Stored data

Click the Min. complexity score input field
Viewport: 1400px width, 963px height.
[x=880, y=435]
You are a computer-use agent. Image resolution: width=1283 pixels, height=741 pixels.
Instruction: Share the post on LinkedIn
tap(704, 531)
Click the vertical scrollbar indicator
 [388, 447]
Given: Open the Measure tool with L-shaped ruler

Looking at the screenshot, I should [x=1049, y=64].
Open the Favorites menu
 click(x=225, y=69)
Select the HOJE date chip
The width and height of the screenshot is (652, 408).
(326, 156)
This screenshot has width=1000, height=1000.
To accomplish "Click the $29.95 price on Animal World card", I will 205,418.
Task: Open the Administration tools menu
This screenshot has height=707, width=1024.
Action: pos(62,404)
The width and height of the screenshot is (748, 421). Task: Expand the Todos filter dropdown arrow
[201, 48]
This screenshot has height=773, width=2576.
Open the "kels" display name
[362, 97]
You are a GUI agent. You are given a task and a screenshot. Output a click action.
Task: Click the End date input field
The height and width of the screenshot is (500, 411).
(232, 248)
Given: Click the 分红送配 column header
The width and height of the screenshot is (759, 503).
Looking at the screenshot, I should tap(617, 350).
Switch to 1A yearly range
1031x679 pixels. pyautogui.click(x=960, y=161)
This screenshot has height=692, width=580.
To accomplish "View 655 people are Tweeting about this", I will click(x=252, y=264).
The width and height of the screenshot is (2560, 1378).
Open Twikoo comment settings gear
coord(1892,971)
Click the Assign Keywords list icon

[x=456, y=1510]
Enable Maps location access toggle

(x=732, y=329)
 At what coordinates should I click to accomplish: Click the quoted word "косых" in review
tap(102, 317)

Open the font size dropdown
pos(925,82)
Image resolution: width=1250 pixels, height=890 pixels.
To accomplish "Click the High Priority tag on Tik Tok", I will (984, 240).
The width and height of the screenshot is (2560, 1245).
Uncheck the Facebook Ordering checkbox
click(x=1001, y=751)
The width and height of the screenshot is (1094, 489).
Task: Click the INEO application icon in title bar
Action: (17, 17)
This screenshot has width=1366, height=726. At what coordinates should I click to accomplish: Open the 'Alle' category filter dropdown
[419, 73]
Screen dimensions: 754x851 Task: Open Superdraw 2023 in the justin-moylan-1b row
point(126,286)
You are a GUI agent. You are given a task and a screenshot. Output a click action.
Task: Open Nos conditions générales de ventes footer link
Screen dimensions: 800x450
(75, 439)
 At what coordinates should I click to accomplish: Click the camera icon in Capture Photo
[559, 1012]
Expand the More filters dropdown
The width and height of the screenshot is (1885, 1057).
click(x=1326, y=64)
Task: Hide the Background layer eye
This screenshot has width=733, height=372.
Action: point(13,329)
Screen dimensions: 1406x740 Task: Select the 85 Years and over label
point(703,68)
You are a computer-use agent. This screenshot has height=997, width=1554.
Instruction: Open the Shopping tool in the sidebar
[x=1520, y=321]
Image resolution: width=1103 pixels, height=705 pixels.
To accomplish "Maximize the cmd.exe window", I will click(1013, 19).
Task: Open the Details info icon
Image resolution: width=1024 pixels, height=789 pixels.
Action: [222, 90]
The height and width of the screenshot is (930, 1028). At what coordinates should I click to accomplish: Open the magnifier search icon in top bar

• THE TASK:
Write out the data above once more, exactly as it stands.

• SOLUTION FOR THIS TASK:
Click the Min. complexity score input field
Viewport: 1400px width, 963px height.
[x=880, y=435]
You are a computer-use agent. Image resolution: width=1283 pixels, height=741 pixels.
Instruction: Share the post on LinkedIn
tap(704, 531)
Click the vertical scrollbar indicator
 [388, 447]
Given: Open the Measure tool with L-shaped ruler

Looking at the screenshot, I should [x=1049, y=64].
Open the Favorites menu
 click(x=225, y=69)
Select the HOJE date chip
The width and height of the screenshot is (652, 408).
(326, 156)
This screenshot has width=1000, height=1000.
To accomplish "Click the $29.95 price on Animal World card", I will 205,418.
Task: Open the Administration tools menu
This screenshot has height=707, width=1024.
Action: pos(62,404)
The width and height of the screenshot is (748, 421). Task: Expand the Todos filter dropdown arrow
[201, 48]
This screenshot has height=773, width=2576.
Open the "kels" display name
[362, 97]
You are a GUI agent. You are given a task and a screenshot. Output a click action.
Task: Click the End date input field
The height and width of the screenshot is (500, 411).
(232, 248)
Given: Click the 分红送配 column header
The width and height of the screenshot is (759, 503).
Looking at the screenshot, I should tap(617, 350).
Switch to 1A yearly range
1031x679 pixels. pyautogui.click(x=960, y=161)
This screenshot has height=692, width=580.
To accomplish "View 655 people are Tweeting about this", I will click(x=252, y=264).
The width and height of the screenshot is (2560, 1378).
Open Twikoo comment settings gear
coord(1892,971)
Click the Assign Keywords list icon

[x=456, y=1510]
Enable Maps location access toggle

(x=732, y=329)
 At what coordinates should I click to accomplish: Click the quoted word "косых" in review
tap(102, 317)

Open the font size dropdown
pos(925,82)
Image resolution: width=1250 pixels, height=890 pixels.
To accomplish "Click the High Priority tag on Tik Tok", I will (984, 240).
The width and height of the screenshot is (2560, 1245).
Uncheck the Facebook Ordering checkbox
click(x=1001, y=751)
The width and height of the screenshot is (1094, 489).
Task: Click the INEO application icon in title bar
Action: (17, 17)
This screenshot has width=1366, height=726. At what coordinates should I click to accomplish: Open the 'Alle' category filter dropdown
[419, 73]
Screen dimensions: 754x851 Task: Open Superdraw 2023 in the justin-moylan-1b row
point(126,286)
You are a GUI agent. You are given a task and a screenshot. Output a click action.
Task: Open Nos conditions générales de ventes footer link
Screen dimensions: 800x450
(75, 439)
 At what coordinates should I click to accomplish: Click the camera icon in Capture Photo
[559, 1012]
Expand the More filters dropdown
The width and height of the screenshot is (1885, 1057).
click(x=1326, y=64)
Task: Hide the Background layer eye
This screenshot has width=733, height=372.
Action: point(13,329)
Screen dimensions: 1406x740 Task: Select the 85 Years and over label
point(703,68)
You are a computer-use agent. This screenshot has height=997, width=1554.
Instruction: Open the Shopping tool in the sidebar
[x=1520, y=321]
Image resolution: width=1103 pixels, height=705 pixels.
To accomplish "Maximize the cmd.exe window", I will click(1013, 19).
Task: Open the Details info icon
Image resolution: width=1024 pixels, height=789 pixels.
Action: [222, 90]
The height and width of the screenshot is (930, 1028). At what coordinates should I click to accomplish: Open the magnifier search icon in top bar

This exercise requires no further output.